The Met Office has given an update on when the mini-heatwave over the weekend is due to end.
Predictions from the forecaster said the UK could enjoy its hottest day of the year this weekend, with temperatures due to hit a balmy 18 to 20 degrees.
The summery stint is caused by a huge band of high pressure carrying with it a pocket of air from North Africa, keeping conditions appealing for those looking to shake off their winter layers for a day or two.
Met Office meteorologist Clare Nasir said: "Generally the weekend is looking fine and dry, much warmer with some sunshine.
"High pressure reaching across Denmark will allow for settled conditions to extend right across the UK, but some stronger winds on Saturday certainly.
“Gusts over the hills and moors as well as the mountains, but with a southerly wind it will feel very warm across some parts, particularly I would say the Moray Firth where we could see an 18C."
But enjoy the good times while they last, because before you know it the summer in spring will come to an end, with the British Isles set to return to slightly more seasonal weather.
The mini-heatwave is due to end on Sunday March 20, so lap up those rays while you have the chance.
The Met Office has published an overview of the weather expected over the weekend. It says: "Chance of rain, most likely in the east, from Sunday. Turning colder through Sunday."
To make things worse, when this little sunspot passes, it will be a while until we get another.
The Met Office long-range forecast from Tuesday says: “There is likely to be variable cloud cover, most extensive in the south with the chance of some patchy light rain.
"Temperatures likely to be around normal, after a cold start."

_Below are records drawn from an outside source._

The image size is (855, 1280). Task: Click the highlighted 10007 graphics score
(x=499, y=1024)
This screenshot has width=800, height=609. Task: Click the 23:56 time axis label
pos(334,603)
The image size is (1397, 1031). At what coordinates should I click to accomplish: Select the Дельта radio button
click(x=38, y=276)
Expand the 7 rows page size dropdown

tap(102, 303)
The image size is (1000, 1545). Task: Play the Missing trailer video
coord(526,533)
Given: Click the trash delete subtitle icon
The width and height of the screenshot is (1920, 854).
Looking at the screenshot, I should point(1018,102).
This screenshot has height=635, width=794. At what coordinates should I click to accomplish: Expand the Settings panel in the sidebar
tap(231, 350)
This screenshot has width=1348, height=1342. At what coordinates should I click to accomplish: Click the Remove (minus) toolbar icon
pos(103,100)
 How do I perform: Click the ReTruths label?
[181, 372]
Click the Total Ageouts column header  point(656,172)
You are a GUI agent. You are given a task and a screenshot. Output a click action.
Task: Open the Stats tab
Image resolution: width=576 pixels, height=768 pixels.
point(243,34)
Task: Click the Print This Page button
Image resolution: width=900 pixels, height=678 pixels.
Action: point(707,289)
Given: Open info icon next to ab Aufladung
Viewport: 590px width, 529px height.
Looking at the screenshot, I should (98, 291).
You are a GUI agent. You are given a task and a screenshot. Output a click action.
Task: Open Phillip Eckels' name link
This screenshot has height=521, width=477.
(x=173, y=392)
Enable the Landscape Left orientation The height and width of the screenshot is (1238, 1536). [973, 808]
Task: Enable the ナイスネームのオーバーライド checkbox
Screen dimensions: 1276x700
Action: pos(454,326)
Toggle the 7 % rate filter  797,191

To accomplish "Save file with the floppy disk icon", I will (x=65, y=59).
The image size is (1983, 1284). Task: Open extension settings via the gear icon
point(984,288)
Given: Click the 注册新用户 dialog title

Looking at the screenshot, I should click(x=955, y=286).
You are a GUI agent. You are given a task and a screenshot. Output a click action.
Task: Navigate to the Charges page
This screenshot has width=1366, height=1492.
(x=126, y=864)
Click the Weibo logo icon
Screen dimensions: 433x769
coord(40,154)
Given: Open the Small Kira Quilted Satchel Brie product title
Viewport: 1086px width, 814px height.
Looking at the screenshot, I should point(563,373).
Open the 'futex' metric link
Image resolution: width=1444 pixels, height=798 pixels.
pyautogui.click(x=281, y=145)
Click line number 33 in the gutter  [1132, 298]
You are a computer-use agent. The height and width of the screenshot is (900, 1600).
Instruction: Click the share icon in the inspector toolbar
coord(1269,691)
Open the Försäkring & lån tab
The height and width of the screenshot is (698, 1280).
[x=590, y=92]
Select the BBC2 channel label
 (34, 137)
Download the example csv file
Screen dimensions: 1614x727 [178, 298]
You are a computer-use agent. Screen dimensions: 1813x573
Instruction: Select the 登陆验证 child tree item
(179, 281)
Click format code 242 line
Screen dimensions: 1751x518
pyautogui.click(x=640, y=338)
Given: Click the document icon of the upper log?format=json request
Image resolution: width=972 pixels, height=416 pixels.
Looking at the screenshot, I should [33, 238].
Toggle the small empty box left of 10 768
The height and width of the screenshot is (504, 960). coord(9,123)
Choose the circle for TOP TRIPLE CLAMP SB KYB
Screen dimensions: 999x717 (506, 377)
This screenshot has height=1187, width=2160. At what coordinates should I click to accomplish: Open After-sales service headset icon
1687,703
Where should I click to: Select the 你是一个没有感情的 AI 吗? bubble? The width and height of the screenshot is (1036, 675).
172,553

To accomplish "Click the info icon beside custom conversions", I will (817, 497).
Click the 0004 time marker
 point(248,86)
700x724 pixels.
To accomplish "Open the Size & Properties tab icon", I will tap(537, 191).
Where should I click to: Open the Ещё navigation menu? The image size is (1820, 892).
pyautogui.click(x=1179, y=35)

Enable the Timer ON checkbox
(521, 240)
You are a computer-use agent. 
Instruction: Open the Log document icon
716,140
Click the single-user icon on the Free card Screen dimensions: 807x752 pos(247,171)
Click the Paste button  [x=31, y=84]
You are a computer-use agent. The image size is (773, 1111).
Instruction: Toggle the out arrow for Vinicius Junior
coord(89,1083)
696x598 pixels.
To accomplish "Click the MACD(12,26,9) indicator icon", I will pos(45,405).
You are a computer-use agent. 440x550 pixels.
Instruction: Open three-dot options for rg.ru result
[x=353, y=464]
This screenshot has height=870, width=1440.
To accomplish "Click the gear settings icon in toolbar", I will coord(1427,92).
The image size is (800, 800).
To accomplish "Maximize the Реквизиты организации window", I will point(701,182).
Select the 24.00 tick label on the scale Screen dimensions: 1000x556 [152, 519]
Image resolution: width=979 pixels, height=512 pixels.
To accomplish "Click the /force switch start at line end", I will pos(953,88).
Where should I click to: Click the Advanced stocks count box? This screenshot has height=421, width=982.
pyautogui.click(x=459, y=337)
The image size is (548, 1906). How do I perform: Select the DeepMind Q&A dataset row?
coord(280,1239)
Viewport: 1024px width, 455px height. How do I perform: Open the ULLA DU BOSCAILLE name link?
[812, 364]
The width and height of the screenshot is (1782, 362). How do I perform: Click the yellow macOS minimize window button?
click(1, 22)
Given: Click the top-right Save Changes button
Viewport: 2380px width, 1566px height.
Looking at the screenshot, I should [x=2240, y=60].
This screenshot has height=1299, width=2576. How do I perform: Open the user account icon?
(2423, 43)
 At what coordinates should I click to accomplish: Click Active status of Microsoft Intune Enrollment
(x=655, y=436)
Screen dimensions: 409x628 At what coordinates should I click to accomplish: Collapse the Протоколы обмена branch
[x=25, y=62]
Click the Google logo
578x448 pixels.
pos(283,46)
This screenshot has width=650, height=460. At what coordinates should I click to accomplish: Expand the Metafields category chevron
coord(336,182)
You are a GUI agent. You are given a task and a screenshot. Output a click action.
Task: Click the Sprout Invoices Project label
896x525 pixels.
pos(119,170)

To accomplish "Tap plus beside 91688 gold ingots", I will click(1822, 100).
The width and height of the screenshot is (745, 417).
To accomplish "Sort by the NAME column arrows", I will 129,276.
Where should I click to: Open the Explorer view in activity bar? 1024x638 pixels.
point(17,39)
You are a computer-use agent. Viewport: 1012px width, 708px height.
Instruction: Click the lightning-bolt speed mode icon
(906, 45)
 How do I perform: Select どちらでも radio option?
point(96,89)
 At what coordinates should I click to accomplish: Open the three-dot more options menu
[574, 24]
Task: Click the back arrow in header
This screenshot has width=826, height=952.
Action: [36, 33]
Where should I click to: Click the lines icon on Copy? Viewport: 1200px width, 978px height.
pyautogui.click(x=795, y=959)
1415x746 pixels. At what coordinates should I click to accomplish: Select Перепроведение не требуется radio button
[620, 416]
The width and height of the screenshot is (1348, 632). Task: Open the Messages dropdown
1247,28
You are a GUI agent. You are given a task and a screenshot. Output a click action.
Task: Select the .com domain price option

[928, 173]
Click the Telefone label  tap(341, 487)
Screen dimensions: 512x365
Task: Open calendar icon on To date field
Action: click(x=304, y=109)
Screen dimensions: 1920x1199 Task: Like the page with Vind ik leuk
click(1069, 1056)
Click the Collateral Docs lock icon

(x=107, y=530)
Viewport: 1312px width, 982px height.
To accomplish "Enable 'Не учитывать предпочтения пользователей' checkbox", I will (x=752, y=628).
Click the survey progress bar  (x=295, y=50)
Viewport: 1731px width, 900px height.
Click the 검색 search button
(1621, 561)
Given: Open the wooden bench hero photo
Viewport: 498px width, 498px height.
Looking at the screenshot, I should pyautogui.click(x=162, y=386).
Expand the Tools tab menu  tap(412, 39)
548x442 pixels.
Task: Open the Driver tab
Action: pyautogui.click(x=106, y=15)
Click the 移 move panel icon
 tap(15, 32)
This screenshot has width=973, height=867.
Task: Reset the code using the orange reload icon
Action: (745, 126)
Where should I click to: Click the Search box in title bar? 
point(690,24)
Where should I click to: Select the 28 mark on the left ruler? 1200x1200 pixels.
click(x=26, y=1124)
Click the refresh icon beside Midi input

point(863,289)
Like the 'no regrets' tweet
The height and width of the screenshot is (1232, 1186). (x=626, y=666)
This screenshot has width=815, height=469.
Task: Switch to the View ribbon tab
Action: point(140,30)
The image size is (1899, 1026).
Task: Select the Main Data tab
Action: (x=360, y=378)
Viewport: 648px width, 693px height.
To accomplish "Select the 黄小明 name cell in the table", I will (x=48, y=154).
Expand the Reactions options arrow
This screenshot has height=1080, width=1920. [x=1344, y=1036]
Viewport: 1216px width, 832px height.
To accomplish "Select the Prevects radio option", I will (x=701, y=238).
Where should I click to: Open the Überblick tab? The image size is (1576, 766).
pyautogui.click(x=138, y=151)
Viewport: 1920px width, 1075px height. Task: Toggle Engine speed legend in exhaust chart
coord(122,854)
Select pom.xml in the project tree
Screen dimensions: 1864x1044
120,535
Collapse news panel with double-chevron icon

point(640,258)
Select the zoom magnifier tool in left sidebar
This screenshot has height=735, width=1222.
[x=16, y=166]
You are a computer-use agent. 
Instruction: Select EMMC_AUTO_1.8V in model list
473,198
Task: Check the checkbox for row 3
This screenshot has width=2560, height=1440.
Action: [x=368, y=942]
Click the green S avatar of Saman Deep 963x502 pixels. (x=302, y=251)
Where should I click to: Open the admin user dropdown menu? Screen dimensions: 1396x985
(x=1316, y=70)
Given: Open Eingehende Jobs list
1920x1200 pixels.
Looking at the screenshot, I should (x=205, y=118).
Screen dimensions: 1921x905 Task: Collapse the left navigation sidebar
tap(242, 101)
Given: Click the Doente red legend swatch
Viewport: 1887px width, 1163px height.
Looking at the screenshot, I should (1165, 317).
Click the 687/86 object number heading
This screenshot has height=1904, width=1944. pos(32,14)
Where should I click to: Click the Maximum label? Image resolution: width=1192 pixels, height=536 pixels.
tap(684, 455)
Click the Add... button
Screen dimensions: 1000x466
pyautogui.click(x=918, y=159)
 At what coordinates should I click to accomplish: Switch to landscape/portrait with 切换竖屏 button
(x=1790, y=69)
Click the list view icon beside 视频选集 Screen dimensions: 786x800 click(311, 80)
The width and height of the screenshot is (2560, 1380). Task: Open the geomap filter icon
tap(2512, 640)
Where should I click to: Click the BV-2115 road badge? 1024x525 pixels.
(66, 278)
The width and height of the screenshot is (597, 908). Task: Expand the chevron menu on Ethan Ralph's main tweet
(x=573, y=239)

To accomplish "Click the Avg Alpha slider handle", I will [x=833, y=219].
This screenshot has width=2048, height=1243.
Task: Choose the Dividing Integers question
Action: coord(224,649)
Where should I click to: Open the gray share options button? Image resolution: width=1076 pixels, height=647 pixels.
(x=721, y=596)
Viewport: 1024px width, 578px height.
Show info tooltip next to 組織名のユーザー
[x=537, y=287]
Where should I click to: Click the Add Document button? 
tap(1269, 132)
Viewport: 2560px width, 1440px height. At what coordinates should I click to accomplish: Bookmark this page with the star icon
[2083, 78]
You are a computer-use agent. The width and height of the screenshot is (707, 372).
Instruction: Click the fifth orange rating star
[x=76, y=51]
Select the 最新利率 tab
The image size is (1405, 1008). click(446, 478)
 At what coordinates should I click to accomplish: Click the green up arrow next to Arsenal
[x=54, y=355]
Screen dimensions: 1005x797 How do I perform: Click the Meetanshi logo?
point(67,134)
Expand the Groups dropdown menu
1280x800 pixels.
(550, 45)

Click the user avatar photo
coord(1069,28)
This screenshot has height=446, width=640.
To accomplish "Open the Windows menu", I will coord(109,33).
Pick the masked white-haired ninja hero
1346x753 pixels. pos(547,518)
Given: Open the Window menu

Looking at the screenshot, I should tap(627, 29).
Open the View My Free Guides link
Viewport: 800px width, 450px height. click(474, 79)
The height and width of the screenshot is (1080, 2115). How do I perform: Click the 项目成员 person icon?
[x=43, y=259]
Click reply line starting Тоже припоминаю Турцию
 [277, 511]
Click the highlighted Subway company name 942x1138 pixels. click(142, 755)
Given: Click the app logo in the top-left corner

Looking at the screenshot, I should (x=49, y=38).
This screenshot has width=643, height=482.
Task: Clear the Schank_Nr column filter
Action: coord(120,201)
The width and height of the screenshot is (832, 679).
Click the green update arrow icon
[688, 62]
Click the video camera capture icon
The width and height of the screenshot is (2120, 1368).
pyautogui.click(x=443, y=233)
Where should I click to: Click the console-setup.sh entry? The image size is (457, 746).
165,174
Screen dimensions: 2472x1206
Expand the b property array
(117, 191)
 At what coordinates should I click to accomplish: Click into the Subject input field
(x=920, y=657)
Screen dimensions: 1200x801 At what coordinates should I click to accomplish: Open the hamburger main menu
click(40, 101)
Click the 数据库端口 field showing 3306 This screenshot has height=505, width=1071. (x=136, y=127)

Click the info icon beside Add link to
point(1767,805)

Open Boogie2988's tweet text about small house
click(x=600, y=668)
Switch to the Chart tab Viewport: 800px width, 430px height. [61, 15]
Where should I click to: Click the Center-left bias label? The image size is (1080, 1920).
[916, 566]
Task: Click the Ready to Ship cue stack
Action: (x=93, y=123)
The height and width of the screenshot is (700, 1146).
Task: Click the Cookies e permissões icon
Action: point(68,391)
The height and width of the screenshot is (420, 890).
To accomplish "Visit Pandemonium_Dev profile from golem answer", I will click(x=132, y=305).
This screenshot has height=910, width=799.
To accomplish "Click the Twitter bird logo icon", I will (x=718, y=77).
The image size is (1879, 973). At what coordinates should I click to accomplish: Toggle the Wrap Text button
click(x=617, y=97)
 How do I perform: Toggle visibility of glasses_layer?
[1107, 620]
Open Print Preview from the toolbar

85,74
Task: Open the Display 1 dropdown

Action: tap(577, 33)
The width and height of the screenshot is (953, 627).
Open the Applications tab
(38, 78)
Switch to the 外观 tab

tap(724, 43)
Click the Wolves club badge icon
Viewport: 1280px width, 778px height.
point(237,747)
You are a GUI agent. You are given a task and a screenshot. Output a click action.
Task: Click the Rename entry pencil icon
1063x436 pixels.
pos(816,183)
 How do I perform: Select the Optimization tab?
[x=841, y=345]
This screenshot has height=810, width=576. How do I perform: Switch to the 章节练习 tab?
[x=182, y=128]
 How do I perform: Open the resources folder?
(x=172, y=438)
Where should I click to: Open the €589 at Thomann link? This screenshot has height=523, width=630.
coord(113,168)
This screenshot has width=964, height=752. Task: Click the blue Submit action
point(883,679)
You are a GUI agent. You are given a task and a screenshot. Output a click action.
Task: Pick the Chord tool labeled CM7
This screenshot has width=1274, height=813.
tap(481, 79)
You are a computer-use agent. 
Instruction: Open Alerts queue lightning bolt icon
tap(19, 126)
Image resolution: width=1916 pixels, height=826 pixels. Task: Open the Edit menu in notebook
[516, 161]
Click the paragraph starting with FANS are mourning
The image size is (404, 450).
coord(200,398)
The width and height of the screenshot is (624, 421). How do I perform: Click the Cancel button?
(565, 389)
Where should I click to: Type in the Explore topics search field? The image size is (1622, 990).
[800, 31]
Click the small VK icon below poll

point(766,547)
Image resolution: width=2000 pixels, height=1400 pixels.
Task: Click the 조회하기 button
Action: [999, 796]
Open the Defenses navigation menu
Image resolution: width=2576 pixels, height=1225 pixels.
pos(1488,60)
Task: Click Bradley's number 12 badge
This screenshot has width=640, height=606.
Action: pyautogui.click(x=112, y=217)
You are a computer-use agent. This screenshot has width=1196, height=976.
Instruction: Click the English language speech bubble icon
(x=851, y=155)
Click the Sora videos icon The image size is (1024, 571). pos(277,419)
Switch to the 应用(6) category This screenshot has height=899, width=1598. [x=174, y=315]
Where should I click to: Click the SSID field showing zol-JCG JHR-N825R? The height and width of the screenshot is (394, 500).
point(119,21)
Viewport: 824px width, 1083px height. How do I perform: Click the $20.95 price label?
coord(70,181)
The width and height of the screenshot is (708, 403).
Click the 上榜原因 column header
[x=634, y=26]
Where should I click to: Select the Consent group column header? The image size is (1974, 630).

But don’t let this get you down - the weekend ahead looks fantastic, with temperatures well above the average.
While you sun yourself in the glory of 20-degree heat, remember that the average temperature for March is only 10C.
Describing Saturday’s weather, the Met Office added: “Fine, dry and bright with plenty of sunshine, but also windy, especially in the south and west. Feeling pleasantly warm in the sunshine out of the wind.”